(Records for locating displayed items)
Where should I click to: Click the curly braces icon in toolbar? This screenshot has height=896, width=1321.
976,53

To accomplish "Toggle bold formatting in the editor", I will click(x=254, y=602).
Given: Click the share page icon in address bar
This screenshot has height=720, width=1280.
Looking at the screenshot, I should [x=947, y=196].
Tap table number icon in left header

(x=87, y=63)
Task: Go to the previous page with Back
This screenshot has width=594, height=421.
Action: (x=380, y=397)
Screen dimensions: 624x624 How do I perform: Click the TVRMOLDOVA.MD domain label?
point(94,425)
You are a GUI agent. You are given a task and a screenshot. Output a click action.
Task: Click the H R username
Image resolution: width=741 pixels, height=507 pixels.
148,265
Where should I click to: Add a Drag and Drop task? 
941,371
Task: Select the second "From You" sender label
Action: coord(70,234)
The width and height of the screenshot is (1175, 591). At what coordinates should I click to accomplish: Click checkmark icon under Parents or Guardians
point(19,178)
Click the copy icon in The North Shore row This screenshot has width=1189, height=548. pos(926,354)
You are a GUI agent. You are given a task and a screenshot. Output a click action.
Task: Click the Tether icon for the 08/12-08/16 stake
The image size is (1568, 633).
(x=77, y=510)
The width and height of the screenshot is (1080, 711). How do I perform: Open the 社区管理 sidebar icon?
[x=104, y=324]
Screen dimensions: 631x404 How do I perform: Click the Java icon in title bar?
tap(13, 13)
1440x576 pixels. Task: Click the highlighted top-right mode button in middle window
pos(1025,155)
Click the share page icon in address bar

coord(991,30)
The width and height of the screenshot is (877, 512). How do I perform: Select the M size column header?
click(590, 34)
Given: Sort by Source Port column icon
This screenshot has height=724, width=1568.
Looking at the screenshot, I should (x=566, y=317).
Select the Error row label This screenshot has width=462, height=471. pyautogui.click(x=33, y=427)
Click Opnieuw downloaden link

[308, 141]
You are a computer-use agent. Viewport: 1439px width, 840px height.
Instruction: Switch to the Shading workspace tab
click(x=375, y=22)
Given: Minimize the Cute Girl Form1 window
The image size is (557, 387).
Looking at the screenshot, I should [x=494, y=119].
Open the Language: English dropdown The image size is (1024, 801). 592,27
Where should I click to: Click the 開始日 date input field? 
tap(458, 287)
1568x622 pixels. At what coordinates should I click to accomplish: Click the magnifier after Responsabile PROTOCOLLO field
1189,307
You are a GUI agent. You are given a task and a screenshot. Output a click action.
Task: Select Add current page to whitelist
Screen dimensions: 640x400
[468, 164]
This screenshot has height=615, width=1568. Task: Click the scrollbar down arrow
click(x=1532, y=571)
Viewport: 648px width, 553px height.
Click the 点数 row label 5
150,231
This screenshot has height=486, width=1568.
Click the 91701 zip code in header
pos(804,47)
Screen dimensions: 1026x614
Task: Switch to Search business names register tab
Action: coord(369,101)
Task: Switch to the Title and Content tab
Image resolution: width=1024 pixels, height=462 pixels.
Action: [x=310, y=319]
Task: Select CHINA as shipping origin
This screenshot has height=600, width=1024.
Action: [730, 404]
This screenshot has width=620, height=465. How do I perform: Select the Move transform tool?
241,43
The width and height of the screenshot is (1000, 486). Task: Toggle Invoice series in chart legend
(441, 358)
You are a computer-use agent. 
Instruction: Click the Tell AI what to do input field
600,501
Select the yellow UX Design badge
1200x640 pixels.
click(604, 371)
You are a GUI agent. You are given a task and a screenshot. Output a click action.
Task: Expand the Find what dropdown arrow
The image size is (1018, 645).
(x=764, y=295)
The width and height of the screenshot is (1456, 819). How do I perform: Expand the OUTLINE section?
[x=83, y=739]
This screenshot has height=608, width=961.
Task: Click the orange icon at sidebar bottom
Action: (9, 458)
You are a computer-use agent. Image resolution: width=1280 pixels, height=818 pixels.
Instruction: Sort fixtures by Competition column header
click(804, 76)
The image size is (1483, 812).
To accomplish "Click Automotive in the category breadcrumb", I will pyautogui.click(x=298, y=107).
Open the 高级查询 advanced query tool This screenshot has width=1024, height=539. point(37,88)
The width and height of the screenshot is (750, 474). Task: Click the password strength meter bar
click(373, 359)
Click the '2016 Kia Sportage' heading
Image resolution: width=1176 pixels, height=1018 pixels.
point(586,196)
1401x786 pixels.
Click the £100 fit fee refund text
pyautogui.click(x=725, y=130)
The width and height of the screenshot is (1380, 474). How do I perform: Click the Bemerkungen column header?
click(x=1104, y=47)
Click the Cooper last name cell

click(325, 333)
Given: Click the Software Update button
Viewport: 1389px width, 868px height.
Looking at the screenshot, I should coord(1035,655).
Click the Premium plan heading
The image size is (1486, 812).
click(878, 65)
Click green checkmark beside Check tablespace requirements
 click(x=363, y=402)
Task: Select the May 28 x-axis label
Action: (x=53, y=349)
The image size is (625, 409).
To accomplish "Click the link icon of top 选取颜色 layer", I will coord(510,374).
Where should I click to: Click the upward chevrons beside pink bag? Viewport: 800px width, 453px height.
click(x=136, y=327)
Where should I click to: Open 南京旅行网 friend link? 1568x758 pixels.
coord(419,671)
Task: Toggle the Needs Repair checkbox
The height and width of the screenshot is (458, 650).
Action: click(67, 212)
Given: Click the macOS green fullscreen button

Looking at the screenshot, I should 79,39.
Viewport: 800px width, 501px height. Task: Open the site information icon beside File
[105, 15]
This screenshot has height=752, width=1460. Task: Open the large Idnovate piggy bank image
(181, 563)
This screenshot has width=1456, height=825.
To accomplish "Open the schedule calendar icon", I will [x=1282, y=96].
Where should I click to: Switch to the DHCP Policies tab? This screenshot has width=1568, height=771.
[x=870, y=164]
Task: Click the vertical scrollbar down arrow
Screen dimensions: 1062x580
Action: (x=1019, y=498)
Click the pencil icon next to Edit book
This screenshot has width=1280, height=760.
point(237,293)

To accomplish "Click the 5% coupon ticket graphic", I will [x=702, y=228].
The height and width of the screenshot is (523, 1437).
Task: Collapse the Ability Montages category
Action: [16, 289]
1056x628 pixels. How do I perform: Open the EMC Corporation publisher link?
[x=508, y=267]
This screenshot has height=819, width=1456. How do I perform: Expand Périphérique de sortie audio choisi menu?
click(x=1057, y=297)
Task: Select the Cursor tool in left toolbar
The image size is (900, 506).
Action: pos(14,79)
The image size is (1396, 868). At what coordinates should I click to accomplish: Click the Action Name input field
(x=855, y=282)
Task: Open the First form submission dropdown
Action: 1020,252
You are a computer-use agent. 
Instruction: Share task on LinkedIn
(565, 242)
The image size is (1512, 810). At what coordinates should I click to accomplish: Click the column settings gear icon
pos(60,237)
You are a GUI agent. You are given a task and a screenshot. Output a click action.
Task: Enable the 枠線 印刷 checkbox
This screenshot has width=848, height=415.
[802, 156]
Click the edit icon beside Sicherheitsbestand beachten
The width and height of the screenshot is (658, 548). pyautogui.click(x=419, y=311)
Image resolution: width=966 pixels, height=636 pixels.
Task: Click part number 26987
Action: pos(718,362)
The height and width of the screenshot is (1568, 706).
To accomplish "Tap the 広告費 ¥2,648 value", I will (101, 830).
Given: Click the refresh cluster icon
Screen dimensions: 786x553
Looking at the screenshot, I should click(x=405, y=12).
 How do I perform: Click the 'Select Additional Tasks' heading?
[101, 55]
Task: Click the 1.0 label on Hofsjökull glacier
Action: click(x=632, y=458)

■ WRITTEN INSTRUCTION:
Reproduce in full only the lines beginning with the one containing "Screen dimensions: 631x404" and going on through the one containing "coord(991,30)". Raise every coordinate in the answers by 19.

■ RESPONSE:
Screen dimensions: 631x404 How do I perform: Click the Java icon in title bar?
tap(32, 32)
1440x576 pixels. Task: Click the highlighted top-right mode button in middle window
pos(1044,174)
Click the share page icon in address bar

coord(1010,49)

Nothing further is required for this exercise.